Daniel Tonoli del Modena si è rivelato fatto a misura di calcio moderno: un difensore che non accetta etichette, coinvolto nella costruzione, propenso ad accompagnare la manovra. Tutto ciò che – come oramai noto – viene chiesto ai piani più alti. Emanuele Rao è stato forse l’unico candore della stagione del Bari: le sue qualità tecniche, atletiche e attitudinali lo rendono un diamante che il Napoli ha l’obbligo morale di gestire al meglio.
Non sarà l’esito della finale contro il Monza a decretare il giudizio sull’annata del Catanzaro di Aquilani: Tommaso Cassandro, Costantino Favasuli e Mattia Liberali sono alcuni della magnifica orchestra di un allenatore rapidamente etichettato in maniera miope dopo l’esperienza di Pisa.
L’elenco abbraccia anche Lorenzo Palmisani, portiere del Frosinone, una delle tante coccarde che Massimiliano Alvini potrà esibire quando racconterà di questa mistica stagione (non si può tappare l’intenzione di menzionare anche Gabriele Bracaglia, che con il tecnico di Fucecchio ha scoperto una versione di sé, come rendimento e fluidità posizionale, che probabilmente non sapeva di possedere), così come il mancino di Andrea Bozzolan, nota lieta della cagionevole Reggiana retrocessa, e la prominente falcata di Richie Sagrado del Venezia (dove Matteo Dagasso, tra i lagunari e il Pescara, ha disegnato pennellate di notevole bellezza). Esterni mancini, attori di stagioni diametralmente opposte da parte dei rispettivi club, ma ugualmente in grado di farsi notare.
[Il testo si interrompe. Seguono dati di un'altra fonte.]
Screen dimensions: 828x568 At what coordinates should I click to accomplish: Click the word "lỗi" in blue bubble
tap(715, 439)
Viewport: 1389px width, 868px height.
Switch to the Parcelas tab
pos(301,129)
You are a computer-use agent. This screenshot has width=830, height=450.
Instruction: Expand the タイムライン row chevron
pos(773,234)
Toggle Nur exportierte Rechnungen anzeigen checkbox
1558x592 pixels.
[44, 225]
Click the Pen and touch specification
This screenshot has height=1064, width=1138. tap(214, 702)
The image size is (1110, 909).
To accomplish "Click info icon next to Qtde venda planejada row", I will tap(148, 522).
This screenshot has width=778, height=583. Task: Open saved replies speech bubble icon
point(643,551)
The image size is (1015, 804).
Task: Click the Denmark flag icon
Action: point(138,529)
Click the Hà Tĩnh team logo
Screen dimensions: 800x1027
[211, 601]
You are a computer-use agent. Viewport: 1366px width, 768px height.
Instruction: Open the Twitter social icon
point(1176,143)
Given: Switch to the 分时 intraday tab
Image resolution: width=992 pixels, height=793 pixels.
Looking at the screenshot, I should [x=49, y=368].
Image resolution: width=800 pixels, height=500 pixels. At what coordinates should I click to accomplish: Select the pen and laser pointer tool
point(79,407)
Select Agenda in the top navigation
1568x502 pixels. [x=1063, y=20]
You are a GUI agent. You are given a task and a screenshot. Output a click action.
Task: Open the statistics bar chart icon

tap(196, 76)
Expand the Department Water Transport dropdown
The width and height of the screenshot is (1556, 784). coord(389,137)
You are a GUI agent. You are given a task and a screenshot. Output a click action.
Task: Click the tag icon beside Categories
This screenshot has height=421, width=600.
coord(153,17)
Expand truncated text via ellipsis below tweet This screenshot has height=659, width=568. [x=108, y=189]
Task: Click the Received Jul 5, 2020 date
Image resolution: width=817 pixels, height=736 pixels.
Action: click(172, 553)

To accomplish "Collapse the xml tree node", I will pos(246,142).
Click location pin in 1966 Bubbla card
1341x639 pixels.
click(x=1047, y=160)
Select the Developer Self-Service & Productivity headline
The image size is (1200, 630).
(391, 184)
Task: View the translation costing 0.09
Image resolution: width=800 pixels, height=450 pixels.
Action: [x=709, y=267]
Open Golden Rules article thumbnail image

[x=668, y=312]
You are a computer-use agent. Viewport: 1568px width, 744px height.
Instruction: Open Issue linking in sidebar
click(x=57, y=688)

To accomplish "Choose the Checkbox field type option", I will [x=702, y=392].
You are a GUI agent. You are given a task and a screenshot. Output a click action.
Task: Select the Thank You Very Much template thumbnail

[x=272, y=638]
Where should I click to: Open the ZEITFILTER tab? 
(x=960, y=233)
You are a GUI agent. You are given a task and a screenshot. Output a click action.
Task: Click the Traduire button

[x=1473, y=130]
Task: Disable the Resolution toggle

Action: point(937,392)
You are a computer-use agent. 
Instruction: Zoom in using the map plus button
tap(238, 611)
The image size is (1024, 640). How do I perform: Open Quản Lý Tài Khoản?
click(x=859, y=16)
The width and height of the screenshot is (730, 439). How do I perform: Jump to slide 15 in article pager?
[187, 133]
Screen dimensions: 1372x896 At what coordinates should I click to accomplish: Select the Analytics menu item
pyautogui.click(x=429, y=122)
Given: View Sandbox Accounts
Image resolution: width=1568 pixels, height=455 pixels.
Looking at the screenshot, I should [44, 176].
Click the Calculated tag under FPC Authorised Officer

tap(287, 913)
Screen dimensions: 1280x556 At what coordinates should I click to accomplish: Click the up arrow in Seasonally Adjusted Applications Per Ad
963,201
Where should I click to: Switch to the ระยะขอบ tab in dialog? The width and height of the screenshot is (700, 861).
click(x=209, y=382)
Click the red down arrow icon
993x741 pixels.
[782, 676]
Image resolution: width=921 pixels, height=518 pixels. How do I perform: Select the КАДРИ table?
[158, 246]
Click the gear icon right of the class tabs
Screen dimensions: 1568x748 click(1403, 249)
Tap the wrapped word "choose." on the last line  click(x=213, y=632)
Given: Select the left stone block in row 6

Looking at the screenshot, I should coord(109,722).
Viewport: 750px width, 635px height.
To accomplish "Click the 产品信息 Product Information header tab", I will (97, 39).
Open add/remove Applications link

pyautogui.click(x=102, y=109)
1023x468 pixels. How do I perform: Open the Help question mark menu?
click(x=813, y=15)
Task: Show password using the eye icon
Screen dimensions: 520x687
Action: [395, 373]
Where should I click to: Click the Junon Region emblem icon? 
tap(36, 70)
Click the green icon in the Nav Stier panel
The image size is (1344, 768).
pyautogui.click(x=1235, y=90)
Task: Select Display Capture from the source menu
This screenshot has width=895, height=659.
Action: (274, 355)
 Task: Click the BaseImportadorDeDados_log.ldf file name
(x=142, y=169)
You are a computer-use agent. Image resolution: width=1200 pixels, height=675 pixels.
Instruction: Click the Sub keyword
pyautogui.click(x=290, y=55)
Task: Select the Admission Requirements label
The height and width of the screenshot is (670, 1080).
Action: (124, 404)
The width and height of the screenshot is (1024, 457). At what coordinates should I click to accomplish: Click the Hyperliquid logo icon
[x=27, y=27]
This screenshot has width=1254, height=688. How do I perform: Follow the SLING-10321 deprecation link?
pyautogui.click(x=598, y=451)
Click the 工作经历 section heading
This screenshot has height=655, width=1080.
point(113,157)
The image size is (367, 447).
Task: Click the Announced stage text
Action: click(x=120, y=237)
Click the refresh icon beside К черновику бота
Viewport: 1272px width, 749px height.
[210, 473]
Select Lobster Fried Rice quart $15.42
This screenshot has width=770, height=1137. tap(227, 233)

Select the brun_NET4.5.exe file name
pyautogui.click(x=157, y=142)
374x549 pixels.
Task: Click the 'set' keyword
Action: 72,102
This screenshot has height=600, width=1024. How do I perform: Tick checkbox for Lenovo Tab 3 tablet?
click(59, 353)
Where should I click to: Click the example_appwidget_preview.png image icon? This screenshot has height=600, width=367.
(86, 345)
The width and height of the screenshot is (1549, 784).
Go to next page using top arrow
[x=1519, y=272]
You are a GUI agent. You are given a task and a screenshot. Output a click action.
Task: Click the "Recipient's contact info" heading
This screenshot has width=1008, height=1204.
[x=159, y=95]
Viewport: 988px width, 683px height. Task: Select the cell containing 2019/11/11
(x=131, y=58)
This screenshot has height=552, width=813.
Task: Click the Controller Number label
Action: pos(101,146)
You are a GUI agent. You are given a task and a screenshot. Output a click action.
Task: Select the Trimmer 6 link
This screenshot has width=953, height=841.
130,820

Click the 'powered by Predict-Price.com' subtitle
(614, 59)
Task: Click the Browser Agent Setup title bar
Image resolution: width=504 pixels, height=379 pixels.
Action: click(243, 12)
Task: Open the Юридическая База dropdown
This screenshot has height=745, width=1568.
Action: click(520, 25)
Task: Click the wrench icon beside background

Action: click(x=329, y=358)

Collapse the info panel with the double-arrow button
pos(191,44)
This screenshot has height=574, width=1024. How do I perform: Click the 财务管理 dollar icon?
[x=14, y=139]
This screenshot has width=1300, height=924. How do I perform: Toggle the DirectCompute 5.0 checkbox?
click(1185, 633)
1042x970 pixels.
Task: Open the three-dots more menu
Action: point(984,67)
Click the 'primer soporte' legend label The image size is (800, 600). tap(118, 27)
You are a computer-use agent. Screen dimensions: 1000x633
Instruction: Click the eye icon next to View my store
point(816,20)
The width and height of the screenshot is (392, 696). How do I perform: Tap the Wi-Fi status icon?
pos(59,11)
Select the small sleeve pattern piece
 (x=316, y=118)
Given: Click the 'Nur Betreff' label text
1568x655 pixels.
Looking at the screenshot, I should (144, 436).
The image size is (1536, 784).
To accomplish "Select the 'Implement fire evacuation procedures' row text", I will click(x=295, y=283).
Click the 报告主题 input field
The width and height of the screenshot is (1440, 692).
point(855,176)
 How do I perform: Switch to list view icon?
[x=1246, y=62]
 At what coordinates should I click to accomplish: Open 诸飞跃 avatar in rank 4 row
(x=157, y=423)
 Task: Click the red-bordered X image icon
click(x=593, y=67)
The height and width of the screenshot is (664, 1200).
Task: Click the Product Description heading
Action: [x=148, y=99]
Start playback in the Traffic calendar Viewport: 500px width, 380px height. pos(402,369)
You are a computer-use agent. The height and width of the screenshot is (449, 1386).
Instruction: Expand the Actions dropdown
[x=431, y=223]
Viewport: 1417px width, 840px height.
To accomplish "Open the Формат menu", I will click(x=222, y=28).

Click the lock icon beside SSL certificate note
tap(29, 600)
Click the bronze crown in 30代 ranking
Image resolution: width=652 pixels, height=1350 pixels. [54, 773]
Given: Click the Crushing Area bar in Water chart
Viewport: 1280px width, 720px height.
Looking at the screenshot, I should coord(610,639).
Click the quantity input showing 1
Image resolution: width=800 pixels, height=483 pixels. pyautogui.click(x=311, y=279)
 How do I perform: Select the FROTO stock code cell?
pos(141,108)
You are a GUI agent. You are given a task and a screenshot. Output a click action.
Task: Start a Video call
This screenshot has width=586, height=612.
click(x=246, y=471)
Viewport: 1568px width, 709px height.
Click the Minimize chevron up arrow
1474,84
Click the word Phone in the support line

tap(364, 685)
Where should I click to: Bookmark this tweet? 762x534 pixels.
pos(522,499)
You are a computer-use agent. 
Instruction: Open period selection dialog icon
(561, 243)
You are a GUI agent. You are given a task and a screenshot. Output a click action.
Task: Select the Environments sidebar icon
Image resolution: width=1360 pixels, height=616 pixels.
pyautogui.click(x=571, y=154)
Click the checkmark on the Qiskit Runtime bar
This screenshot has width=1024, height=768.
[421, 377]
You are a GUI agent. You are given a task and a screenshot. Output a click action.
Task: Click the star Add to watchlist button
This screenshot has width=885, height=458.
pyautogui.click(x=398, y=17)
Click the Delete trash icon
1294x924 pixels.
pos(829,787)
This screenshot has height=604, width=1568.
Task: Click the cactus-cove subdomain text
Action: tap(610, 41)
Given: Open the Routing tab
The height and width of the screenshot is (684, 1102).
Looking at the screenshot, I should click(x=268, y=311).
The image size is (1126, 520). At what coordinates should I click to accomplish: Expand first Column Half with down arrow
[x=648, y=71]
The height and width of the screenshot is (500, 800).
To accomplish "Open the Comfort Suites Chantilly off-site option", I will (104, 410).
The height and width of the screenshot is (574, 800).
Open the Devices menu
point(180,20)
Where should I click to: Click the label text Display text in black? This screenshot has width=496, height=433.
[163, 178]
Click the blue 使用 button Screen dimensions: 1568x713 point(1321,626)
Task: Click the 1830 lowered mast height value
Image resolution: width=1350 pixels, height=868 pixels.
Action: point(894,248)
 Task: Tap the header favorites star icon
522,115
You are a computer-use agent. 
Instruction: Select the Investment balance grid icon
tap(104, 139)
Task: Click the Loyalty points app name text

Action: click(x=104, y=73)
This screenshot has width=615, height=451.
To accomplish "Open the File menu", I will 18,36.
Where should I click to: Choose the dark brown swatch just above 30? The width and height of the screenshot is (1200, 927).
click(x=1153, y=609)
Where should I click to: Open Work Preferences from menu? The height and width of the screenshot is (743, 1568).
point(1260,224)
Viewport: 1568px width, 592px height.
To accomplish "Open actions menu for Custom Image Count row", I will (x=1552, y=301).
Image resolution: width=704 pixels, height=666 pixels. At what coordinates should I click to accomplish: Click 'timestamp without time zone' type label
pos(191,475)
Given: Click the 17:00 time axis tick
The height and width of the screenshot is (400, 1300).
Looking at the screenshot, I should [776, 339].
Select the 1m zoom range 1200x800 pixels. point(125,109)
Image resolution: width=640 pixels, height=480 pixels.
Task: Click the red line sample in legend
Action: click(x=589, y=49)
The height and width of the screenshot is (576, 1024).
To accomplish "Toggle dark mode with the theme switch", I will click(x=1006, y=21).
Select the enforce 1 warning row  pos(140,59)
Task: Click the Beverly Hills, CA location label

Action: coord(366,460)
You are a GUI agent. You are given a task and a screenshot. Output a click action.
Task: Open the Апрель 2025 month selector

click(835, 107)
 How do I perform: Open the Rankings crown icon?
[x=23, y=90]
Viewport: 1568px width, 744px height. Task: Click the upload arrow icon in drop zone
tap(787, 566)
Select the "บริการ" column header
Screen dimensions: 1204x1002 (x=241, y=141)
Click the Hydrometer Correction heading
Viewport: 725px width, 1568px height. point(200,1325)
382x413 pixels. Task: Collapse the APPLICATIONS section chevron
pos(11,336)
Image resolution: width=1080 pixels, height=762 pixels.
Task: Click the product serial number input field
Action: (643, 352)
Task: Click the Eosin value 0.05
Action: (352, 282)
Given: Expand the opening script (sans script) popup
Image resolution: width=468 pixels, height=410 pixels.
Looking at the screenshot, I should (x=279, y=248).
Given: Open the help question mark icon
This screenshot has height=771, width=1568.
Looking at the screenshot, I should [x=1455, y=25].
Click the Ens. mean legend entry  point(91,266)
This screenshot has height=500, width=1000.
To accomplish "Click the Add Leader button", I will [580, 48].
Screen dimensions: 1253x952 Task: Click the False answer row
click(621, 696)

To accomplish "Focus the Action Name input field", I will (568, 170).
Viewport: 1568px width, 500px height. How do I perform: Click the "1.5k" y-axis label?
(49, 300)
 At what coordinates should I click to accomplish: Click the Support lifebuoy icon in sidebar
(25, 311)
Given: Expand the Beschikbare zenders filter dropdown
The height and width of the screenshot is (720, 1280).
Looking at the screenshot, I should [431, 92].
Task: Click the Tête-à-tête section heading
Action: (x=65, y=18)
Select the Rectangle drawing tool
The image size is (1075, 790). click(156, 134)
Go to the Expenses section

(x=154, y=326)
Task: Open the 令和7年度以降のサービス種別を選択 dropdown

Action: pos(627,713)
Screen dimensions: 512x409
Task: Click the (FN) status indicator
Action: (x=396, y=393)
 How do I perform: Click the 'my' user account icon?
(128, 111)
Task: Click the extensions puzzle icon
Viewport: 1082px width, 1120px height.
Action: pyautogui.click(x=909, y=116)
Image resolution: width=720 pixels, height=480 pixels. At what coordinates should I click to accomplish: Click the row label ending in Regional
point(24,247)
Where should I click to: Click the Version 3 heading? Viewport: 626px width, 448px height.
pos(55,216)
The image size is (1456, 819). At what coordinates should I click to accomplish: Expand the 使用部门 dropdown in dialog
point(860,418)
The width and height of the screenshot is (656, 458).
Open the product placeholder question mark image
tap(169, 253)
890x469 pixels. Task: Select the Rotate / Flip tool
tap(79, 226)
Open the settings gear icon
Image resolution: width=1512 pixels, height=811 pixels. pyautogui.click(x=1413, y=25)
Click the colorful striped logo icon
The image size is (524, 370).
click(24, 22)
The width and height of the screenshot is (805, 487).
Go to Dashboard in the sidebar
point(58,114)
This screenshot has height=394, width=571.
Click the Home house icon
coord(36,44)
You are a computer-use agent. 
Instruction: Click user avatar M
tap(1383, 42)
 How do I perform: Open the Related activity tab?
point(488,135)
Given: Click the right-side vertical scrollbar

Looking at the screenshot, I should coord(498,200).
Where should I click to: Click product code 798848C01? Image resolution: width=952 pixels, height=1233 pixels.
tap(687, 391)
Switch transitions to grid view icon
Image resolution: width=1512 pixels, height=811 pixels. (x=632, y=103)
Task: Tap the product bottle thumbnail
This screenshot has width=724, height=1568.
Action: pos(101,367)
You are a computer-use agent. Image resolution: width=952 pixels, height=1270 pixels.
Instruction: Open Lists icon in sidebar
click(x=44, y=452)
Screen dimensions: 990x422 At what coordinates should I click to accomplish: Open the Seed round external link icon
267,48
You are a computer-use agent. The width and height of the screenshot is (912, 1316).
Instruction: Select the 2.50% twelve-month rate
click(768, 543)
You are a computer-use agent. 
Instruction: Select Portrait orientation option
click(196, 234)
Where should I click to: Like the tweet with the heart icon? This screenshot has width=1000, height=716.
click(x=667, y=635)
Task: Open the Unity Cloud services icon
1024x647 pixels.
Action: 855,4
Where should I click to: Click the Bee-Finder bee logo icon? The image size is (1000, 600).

Gianluca Vannicelli / IPA Sport / IPA
Diversi altri talenti sono rimasti fuori dal racconto (dove, è bene ribadirlo, non sono stati coinvolti calciatori che hanno già presenziato sui più variegati prodotti editoriali), il cui fine non era quello di esaltare i singoli ma di incentivare iniezioni di fiducia. Il calcio italiano – dalla Serie A alla Terza Categoria – resta imbrattato dai problemi, ma disincentivare la sollecitazione e la salvaguardia della parte sana del prodotto non potrà fare altro che appiattire ancora di più la situazione.